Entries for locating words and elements

+ + +

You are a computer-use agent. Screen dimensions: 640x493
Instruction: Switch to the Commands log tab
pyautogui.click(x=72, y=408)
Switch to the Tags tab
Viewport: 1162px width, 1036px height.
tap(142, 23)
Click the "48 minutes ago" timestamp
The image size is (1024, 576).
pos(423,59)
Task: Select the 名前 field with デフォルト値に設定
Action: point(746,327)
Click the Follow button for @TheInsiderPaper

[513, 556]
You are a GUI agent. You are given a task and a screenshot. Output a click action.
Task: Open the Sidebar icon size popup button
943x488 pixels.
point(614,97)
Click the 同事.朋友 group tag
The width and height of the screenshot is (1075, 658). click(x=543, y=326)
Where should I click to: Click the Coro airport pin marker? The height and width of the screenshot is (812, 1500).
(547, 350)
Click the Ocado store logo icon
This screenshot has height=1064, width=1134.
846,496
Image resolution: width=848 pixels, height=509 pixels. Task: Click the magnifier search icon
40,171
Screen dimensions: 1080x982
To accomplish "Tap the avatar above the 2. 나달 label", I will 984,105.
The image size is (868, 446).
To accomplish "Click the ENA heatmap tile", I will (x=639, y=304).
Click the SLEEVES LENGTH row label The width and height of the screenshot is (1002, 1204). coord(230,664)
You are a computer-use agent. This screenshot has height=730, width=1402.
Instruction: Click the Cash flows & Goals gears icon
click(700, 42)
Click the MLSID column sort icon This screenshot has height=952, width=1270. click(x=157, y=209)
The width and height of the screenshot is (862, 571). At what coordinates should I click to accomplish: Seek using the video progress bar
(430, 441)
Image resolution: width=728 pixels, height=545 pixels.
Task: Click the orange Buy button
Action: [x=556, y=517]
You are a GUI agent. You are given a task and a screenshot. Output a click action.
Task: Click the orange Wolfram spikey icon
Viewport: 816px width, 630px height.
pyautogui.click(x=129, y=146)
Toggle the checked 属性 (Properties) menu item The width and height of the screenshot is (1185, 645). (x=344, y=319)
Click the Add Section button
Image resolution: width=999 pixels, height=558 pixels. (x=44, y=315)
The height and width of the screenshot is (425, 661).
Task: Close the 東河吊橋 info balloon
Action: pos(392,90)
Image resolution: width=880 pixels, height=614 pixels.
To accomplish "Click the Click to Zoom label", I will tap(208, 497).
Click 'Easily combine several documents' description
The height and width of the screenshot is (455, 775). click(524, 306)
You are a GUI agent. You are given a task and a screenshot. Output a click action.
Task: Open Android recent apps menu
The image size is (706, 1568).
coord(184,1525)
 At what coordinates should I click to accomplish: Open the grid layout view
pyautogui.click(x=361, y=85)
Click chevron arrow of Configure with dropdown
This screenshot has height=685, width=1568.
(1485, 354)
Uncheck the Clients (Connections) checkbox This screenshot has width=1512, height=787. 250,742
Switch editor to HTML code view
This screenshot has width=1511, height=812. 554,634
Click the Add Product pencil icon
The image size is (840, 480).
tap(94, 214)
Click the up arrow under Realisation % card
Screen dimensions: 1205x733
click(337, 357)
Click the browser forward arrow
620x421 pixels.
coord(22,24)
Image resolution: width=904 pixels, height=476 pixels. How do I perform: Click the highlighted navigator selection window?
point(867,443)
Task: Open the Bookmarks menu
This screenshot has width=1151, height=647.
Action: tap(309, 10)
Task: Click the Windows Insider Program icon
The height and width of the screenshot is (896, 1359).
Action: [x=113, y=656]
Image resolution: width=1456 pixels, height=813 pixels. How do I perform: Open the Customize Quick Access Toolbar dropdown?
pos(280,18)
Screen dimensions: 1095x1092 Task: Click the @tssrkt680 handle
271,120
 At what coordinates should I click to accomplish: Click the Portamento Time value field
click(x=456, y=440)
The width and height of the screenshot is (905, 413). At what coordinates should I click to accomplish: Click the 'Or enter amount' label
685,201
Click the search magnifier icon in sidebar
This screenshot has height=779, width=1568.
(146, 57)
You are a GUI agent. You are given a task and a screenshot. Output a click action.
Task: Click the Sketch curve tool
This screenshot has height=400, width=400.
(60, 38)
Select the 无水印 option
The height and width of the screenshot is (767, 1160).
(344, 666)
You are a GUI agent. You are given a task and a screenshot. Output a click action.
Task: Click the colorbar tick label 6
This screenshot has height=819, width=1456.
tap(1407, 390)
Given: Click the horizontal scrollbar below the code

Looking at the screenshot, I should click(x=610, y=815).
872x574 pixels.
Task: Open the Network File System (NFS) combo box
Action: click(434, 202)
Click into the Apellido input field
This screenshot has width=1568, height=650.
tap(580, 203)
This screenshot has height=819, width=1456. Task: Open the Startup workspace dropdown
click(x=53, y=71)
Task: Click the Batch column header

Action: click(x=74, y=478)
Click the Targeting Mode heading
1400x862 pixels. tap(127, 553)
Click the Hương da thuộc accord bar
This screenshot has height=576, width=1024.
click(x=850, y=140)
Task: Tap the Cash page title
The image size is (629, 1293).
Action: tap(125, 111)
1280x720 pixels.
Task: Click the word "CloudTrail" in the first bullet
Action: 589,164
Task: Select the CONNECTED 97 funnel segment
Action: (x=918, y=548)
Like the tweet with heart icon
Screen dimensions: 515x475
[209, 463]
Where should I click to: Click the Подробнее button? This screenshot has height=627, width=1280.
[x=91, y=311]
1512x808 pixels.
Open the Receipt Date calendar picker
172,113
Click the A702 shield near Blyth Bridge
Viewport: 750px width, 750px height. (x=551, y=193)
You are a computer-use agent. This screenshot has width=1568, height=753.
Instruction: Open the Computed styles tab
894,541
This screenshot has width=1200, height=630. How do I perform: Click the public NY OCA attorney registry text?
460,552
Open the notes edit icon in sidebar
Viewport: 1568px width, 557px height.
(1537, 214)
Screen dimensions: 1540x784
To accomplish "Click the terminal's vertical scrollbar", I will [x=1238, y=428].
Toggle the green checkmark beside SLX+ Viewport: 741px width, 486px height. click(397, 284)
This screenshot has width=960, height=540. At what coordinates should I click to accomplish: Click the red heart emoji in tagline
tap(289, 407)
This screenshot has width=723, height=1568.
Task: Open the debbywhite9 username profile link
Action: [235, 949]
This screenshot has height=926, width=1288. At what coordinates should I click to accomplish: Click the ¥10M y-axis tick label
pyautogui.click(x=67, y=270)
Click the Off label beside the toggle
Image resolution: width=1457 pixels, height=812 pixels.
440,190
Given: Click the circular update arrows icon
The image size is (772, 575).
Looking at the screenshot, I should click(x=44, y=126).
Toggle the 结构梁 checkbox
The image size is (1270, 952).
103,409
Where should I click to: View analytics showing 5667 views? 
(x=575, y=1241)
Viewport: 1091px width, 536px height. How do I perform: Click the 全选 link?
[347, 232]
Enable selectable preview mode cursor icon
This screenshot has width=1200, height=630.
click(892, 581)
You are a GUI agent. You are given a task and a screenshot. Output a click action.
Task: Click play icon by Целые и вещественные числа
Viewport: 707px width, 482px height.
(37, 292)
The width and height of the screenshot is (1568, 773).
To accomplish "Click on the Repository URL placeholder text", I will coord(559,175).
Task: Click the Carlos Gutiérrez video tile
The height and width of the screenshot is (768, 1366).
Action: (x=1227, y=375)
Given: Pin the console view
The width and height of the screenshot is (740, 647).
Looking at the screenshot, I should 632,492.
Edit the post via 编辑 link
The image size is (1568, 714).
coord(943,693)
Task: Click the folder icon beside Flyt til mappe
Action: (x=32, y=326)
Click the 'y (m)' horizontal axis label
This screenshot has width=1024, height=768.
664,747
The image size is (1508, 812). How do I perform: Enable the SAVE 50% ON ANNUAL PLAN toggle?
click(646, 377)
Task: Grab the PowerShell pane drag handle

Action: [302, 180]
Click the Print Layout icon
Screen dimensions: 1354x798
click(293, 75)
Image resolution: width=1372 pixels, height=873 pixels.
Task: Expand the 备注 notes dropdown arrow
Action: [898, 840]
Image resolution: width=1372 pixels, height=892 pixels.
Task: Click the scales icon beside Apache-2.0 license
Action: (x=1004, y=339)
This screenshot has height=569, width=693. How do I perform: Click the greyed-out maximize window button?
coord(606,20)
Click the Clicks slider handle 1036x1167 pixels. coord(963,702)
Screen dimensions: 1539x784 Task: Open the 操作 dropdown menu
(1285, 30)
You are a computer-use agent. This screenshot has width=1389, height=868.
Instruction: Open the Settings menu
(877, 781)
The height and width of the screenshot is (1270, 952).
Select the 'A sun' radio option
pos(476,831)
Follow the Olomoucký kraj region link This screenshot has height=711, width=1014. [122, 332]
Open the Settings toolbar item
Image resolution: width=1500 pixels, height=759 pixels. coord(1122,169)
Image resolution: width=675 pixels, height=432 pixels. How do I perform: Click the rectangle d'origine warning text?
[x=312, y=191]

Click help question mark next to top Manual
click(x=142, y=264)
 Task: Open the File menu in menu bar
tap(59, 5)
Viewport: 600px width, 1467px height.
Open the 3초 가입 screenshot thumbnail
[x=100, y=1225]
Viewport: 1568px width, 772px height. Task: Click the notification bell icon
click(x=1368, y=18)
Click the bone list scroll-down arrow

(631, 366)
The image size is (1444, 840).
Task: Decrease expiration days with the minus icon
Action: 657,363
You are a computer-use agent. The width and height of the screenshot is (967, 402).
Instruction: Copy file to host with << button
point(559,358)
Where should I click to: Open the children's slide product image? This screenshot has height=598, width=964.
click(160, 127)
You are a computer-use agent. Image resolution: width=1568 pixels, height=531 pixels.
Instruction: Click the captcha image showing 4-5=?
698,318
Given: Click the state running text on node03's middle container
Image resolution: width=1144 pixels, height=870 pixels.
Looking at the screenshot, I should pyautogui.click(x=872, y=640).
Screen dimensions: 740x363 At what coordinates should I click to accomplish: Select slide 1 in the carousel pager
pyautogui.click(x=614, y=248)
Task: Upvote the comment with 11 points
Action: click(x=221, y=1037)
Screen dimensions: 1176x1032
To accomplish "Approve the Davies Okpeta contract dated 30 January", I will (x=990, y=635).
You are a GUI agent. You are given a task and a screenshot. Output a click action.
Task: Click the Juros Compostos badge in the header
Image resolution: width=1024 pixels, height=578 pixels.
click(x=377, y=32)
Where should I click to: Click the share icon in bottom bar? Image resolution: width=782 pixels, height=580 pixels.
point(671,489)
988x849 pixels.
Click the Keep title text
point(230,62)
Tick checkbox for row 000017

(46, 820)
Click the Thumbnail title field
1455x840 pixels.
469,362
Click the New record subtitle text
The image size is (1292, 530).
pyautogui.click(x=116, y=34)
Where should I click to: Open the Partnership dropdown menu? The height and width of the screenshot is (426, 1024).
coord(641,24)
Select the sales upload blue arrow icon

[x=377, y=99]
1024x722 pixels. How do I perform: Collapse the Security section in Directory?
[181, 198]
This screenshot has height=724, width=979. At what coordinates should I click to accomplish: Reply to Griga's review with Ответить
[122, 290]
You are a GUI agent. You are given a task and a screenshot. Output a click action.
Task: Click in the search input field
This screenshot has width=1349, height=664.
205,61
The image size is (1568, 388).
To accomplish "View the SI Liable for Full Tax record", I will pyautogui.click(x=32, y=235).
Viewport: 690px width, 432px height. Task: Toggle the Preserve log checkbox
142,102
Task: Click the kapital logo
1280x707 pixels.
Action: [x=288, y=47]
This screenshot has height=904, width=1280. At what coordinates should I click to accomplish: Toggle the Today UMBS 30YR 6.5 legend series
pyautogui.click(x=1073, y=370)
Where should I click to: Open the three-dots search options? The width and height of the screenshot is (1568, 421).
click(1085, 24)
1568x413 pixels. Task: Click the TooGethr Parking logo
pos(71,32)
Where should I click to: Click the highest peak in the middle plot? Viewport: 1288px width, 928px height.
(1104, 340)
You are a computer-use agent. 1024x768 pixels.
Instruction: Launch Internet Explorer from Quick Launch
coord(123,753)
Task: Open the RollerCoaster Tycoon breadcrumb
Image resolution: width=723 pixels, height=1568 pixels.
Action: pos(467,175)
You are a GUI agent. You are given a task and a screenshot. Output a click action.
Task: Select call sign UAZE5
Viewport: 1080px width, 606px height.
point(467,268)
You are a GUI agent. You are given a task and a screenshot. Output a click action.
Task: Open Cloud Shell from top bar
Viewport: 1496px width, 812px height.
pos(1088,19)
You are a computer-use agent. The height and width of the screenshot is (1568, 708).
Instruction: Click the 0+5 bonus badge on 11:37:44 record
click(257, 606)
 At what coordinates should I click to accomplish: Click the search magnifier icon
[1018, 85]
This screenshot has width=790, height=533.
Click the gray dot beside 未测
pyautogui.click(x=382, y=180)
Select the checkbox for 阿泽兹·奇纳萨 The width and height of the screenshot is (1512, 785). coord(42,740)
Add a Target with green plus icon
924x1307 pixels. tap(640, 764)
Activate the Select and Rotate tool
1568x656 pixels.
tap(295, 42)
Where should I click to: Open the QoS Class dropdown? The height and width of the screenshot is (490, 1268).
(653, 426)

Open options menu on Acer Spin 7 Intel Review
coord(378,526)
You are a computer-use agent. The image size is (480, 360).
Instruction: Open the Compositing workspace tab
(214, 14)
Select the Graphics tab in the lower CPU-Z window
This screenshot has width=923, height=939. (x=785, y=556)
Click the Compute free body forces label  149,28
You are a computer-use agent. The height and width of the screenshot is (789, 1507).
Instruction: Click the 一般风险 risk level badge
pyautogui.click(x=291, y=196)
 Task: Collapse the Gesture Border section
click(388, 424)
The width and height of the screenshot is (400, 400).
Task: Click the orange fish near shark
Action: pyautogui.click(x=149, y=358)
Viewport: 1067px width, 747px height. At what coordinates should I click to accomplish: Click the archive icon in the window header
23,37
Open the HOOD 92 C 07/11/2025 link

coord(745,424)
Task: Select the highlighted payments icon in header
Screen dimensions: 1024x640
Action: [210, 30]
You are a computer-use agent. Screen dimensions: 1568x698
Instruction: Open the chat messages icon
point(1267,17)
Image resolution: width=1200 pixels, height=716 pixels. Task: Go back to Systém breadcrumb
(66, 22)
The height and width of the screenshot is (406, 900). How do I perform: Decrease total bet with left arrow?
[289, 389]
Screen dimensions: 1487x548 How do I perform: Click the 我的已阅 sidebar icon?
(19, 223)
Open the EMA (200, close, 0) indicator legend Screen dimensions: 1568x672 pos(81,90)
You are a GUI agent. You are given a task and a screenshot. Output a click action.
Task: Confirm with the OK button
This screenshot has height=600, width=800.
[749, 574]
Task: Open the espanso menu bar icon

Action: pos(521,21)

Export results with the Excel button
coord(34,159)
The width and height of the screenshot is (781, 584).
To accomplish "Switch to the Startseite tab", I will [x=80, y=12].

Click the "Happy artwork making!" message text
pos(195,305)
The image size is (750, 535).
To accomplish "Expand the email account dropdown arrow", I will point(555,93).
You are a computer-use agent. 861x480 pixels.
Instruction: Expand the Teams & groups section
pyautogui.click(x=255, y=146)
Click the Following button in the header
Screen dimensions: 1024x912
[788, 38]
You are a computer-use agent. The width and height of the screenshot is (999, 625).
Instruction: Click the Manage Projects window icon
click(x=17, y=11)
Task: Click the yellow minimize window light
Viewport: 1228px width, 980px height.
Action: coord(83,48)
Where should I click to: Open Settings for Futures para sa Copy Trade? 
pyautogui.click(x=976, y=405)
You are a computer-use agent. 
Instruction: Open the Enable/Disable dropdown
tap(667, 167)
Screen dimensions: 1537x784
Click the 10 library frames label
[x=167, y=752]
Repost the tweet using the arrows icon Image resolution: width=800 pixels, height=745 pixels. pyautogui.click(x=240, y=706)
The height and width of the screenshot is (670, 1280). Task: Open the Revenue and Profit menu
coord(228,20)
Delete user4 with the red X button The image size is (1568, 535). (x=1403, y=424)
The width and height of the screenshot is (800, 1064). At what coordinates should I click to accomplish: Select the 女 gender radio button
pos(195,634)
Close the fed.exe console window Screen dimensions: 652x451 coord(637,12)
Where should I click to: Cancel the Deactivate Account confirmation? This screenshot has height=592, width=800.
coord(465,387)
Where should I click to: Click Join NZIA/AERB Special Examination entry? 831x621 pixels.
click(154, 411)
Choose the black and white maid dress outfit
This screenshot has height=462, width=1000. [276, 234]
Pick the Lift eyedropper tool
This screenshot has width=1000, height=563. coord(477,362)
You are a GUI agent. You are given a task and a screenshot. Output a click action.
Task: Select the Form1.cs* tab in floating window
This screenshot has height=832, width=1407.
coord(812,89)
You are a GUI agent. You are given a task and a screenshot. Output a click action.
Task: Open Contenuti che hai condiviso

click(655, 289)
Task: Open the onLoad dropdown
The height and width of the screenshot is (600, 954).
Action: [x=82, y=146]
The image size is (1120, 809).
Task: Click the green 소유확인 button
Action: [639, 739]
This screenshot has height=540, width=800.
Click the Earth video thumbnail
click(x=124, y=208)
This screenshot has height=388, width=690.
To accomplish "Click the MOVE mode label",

+ + +

What you should do:
Please copy the listing above word for word, starting at its first line and ending with the line that contains "Click the SLEEVES".

Exercise answer:
You are a computer-use agent. Screen dimensions: 640x493
Instruction: Switch to the Commands log tab
pyautogui.click(x=72, y=408)
Switch to the Tags tab
Viewport: 1162px width, 1036px height.
tap(142, 23)
Click the "48 minutes ago" timestamp
The image size is (1024, 576).
pos(423,59)
Task: Select the 名前 field with デフォルト値に設定
Action: point(746,327)
Click the Follow button for @TheInsiderPaper

[513, 556]
You are a GUI agent. You are given a task and a screenshot. Output a click action.
Task: Open the Sidebar icon size popup button
943x488 pixels.
point(614,97)
Click the 同事.朋友 group tag
The width and height of the screenshot is (1075, 658). click(x=543, y=326)
Where should I click to: Click the Coro airport pin marker? The height and width of the screenshot is (812, 1500).
(547, 350)
Click the Ocado store logo icon
This screenshot has height=1064, width=1134.
846,496
Image resolution: width=848 pixels, height=509 pixels. Task: Click the magnifier search icon
40,171
Screen dimensions: 1080x982
To accomplish "Tap the avatar above the 2. 나달 label", I will 984,105.
The image size is (868, 446).
To accomplish "Click the ENA heatmap tile", I will (x=639, y=304).
Click the SLEEVES LENGTH row label The width and height of the screenshot is (1002, 1204). coord(230,664)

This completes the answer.